[Input data]:
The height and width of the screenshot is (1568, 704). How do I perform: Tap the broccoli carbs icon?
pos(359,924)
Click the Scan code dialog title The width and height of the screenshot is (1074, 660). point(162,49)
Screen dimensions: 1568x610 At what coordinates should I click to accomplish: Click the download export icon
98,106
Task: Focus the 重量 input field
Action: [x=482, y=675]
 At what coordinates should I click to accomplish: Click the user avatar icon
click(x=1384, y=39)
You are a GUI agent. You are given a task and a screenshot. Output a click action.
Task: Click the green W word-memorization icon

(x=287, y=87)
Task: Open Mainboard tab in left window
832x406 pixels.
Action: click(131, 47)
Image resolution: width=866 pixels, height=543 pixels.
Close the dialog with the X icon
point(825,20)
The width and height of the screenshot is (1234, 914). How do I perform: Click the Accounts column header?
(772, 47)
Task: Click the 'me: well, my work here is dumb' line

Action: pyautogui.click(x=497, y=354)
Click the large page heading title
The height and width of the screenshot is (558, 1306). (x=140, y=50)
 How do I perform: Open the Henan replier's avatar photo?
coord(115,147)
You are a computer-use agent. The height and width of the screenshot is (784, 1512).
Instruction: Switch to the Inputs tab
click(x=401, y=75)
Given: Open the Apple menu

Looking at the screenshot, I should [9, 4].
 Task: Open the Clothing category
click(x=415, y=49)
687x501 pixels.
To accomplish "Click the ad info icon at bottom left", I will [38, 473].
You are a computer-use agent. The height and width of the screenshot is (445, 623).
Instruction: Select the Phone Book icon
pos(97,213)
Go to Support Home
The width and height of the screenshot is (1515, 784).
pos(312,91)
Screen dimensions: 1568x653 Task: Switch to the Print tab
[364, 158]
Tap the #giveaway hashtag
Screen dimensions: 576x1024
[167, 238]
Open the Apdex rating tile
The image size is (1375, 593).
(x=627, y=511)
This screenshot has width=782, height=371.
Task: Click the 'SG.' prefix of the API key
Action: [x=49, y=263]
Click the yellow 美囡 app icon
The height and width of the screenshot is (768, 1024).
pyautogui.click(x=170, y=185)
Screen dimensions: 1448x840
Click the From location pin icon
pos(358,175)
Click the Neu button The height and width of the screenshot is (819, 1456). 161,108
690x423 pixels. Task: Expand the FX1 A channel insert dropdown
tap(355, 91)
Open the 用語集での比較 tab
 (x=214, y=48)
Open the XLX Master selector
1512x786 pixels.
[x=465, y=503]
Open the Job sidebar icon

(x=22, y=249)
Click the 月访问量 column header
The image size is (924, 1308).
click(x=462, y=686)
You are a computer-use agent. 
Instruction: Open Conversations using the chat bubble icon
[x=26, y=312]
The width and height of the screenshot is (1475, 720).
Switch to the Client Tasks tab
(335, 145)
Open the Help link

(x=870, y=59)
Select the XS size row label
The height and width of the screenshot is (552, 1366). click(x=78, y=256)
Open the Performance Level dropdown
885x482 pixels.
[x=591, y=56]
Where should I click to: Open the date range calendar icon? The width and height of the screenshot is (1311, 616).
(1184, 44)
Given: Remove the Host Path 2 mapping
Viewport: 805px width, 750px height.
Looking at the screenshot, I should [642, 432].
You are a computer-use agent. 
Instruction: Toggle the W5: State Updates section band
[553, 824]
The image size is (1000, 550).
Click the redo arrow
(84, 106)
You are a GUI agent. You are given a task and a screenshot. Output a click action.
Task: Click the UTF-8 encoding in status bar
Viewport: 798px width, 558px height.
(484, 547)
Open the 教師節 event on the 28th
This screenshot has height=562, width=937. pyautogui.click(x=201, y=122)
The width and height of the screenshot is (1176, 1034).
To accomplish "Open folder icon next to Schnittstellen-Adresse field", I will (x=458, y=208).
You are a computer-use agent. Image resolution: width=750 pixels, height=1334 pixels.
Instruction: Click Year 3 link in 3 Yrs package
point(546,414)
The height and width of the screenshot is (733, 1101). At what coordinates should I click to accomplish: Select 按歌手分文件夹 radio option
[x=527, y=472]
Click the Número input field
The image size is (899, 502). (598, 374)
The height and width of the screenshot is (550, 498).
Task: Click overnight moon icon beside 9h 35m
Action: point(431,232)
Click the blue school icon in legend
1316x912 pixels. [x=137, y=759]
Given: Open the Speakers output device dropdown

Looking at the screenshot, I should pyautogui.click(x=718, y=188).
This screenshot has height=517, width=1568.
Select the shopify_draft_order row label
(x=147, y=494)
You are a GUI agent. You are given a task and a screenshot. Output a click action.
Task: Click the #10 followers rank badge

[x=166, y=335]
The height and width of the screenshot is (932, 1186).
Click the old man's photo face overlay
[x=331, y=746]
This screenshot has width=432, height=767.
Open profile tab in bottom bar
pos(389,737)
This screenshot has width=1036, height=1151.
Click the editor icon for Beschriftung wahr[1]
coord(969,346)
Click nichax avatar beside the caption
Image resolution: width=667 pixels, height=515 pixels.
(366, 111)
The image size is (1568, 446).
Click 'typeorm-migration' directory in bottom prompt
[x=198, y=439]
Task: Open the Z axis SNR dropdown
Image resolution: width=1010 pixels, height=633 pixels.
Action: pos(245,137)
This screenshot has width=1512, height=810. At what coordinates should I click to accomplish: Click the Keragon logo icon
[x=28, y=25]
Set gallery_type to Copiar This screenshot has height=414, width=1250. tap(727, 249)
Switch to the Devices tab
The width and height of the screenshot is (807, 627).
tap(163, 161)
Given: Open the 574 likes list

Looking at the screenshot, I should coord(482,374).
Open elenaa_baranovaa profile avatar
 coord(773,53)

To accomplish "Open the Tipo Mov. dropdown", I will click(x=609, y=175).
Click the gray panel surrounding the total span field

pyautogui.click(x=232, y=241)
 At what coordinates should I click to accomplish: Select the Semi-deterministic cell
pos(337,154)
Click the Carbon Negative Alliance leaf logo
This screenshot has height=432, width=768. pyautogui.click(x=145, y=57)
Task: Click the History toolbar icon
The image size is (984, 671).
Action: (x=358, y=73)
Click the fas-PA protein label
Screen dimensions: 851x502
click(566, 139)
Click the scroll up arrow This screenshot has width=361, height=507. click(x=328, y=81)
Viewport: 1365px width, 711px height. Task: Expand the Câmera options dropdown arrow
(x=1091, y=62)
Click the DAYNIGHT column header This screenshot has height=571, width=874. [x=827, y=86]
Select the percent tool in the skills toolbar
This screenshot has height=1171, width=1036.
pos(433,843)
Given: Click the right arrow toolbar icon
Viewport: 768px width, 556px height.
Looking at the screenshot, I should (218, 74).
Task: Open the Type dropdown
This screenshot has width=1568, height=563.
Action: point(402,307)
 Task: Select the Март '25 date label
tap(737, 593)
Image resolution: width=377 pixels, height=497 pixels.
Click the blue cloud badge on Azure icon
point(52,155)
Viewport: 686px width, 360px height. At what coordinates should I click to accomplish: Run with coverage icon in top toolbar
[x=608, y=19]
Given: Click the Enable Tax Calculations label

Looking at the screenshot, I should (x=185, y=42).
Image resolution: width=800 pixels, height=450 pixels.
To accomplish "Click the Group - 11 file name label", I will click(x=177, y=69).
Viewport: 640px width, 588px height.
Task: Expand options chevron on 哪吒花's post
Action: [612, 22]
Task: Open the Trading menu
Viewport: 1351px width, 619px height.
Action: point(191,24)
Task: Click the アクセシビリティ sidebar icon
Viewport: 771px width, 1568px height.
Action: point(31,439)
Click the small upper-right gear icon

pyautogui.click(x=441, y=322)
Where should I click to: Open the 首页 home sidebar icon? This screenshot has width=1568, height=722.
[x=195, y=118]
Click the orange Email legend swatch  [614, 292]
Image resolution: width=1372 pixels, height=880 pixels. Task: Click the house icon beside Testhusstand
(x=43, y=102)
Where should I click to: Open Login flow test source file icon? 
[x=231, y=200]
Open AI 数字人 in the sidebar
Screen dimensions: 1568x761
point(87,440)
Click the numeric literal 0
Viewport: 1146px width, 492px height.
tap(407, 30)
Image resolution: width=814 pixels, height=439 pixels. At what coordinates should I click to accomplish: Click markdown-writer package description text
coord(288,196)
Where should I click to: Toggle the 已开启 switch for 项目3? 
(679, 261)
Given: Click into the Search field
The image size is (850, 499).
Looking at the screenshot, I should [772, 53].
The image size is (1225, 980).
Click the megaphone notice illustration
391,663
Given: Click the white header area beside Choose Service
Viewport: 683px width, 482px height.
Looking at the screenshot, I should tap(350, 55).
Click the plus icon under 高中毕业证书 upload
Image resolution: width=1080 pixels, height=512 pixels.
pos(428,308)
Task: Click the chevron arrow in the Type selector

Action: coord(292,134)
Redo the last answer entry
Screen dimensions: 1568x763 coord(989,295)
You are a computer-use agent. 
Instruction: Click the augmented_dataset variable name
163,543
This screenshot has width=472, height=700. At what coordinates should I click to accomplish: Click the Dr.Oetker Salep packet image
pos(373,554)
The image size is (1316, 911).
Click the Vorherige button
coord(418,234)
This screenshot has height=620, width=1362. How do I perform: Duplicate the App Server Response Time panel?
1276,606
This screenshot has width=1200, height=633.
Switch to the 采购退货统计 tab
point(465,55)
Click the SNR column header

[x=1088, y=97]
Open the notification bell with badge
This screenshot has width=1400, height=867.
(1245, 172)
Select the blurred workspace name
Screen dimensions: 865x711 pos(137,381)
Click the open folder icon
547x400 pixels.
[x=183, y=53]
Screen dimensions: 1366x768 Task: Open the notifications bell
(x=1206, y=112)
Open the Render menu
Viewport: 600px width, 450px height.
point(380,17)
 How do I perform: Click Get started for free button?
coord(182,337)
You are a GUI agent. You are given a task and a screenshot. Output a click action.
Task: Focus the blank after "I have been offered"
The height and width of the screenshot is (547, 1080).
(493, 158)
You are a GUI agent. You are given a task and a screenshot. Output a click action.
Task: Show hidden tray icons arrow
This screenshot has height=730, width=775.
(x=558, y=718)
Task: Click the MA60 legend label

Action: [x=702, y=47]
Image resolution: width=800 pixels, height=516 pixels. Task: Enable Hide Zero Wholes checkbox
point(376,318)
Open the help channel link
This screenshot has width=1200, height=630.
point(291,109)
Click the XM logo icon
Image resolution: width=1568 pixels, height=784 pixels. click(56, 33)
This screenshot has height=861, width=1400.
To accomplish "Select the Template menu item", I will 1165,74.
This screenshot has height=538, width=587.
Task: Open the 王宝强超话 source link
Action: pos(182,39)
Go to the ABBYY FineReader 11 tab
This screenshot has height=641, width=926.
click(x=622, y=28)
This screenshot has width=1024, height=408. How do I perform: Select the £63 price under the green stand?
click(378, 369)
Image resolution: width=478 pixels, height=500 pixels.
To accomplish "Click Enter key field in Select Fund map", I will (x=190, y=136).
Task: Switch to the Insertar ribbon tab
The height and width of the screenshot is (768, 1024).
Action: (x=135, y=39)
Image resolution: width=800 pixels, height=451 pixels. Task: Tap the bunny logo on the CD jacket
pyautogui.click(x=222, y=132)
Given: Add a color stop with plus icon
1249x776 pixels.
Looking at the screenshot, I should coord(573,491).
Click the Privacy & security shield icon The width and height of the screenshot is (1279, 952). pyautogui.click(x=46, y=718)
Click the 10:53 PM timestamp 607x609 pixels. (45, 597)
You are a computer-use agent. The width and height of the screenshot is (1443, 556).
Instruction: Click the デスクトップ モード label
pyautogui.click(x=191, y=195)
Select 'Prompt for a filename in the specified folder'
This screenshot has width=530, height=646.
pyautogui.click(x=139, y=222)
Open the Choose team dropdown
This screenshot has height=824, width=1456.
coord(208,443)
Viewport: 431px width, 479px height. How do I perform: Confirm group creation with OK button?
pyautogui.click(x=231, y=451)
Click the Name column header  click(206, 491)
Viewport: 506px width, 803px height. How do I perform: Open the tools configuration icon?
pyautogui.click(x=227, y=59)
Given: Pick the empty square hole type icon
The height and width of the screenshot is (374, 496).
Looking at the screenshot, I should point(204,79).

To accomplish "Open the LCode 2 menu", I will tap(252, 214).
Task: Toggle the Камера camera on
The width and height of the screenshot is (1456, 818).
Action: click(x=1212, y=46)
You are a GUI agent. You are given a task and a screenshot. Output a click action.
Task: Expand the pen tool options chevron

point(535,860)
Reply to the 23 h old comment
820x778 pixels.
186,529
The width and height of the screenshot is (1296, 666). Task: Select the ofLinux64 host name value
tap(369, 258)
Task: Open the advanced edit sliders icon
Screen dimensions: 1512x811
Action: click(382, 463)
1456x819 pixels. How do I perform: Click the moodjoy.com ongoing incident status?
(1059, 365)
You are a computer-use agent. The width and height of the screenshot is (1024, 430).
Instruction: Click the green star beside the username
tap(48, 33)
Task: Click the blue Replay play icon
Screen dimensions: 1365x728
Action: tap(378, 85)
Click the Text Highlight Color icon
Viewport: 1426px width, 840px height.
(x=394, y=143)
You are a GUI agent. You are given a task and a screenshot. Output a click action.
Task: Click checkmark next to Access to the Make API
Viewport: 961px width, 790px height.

[Prompt]:
Produce only the lines from the line containing "Task: Open Mainboard tab in left window" through the line containing "is (445, 623).", inclusive of both, exactly as they stand in the entries above.

[Answer for the task]:
Task: Open Mainboard tab in left window
832x406 pixels.
Action: click(131, 47)
Image resolution: width=866 pixels, height=543 pixels.
Close the dialog with the X icon
point(825,20)
The width and height of the screenshot is (1234, 914). How do I perform: Click the Accounts column header?
(772, 47)
Task: Click the 'me: well, my work here is dumb' line

Action: pyautogui.click(x=497, y=354)
Click the large page heading title
The height and width of the screenshot is (558, 1306). (x=140, y=50)
 How do I perform: Open the Henan replier's avatar photo?
coord(115,147)
You are a computer-use agent. The height and width of the screenshot is (784, 1512).
Instruction: Switch to the Inputs tab
click(x=401, y=75)
Given: Open the Apple menu

Looking at the screenshot, I should [9, 4].
 Task: Open the Clothing category
click(x=415, y=49)
687x501 pixels.
To accomplish "Click the ad info icon at bottom left", I will [38, 473].
You are a computer-use agent. The height and width of the screenshot is (445, 623).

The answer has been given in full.